[TASK PROMPT] Please repeat the records below word for word, starting with the line that contains "Where should I click to: Click the gray" and going on through the line that contains "Open the 15p".

[PROVIDED ENTRIES]

◇ ◇ ◇

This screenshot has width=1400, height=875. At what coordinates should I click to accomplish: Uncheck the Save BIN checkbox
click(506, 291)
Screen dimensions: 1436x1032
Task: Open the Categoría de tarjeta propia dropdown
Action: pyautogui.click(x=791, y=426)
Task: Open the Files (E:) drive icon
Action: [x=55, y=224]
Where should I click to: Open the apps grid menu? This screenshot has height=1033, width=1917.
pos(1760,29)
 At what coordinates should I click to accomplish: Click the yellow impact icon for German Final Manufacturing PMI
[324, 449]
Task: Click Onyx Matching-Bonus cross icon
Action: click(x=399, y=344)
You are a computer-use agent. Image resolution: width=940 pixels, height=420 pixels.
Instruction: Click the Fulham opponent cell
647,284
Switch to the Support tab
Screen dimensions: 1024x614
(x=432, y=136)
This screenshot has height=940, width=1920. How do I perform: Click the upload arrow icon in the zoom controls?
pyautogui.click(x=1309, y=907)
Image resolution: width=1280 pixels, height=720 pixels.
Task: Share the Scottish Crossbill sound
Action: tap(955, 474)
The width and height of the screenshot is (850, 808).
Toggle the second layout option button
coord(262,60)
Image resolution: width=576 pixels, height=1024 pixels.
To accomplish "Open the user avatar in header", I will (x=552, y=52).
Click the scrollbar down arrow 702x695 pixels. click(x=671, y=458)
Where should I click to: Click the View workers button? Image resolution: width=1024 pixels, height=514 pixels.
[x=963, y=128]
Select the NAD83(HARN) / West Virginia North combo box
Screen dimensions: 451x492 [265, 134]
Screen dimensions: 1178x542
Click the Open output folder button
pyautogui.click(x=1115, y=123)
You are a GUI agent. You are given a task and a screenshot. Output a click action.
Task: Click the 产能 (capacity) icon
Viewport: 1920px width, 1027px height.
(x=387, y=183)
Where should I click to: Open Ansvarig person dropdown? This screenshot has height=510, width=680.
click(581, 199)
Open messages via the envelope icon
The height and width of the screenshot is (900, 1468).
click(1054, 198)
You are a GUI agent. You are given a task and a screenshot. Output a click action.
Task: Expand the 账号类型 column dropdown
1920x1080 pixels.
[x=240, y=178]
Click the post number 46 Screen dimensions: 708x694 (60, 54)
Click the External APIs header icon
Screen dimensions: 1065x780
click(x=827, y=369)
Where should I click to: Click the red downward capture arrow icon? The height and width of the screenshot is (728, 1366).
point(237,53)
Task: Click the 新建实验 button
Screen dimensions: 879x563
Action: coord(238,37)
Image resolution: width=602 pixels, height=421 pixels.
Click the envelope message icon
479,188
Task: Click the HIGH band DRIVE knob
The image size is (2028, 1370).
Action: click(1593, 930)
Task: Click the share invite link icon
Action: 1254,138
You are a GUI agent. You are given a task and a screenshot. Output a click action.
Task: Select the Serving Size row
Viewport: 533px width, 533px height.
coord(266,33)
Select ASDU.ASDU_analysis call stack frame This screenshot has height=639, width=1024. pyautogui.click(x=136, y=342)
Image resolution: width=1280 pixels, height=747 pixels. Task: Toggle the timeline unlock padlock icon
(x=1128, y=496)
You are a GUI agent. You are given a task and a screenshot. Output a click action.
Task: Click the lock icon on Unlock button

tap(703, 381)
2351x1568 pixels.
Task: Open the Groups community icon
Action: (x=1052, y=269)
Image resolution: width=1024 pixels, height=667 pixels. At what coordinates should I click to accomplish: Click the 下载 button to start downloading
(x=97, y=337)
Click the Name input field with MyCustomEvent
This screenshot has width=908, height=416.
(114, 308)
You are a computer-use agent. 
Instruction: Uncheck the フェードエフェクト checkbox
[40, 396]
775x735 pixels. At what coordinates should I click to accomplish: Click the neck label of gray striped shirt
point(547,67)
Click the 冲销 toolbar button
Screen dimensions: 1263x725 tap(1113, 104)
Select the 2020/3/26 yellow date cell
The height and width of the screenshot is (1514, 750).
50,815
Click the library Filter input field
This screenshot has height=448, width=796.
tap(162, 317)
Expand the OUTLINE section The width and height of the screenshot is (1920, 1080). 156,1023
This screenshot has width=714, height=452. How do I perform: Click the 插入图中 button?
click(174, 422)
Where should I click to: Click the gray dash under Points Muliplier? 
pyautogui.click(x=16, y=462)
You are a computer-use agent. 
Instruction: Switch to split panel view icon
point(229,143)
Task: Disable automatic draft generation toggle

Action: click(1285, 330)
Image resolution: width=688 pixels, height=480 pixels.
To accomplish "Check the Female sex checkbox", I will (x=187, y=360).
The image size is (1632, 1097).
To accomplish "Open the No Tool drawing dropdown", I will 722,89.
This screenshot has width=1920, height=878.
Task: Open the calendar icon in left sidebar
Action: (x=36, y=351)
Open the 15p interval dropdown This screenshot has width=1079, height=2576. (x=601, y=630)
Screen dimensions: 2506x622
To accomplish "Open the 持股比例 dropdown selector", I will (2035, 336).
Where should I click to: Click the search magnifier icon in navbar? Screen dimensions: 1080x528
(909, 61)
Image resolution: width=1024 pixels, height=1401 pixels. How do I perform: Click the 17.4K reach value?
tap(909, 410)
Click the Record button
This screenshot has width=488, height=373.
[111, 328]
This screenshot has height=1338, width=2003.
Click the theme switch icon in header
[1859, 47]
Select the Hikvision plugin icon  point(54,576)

◇ ◇ ◇

[EXPECTED ANSWER]
Where should I click to: Click the gray dash under Points Muliplier? 
pyautogui.click(x=16, y=462)
You are a computer-use agent. 
Instruction: Switch to split panel view icon
point(229,143)
Task: Disable automatic draft generation toggle

Action: click(1285, 330)
Image resolution: width=688 pixels, height=480 pixels.
To accomplish "Check the Female sex checkbox", I will (x=187, y=360).
The image size is (1632, 1097).
To accomplish "Open the No Tool drawing dropdown", I will 722,89.
This screenshot has width=1920, height=878.
Task: Open the calendar icon in left sidebar
Action: (x=36, y=351)
Open the 15p interval dropdown This screenshot has width=1079, height=2576. (x=601, y=630)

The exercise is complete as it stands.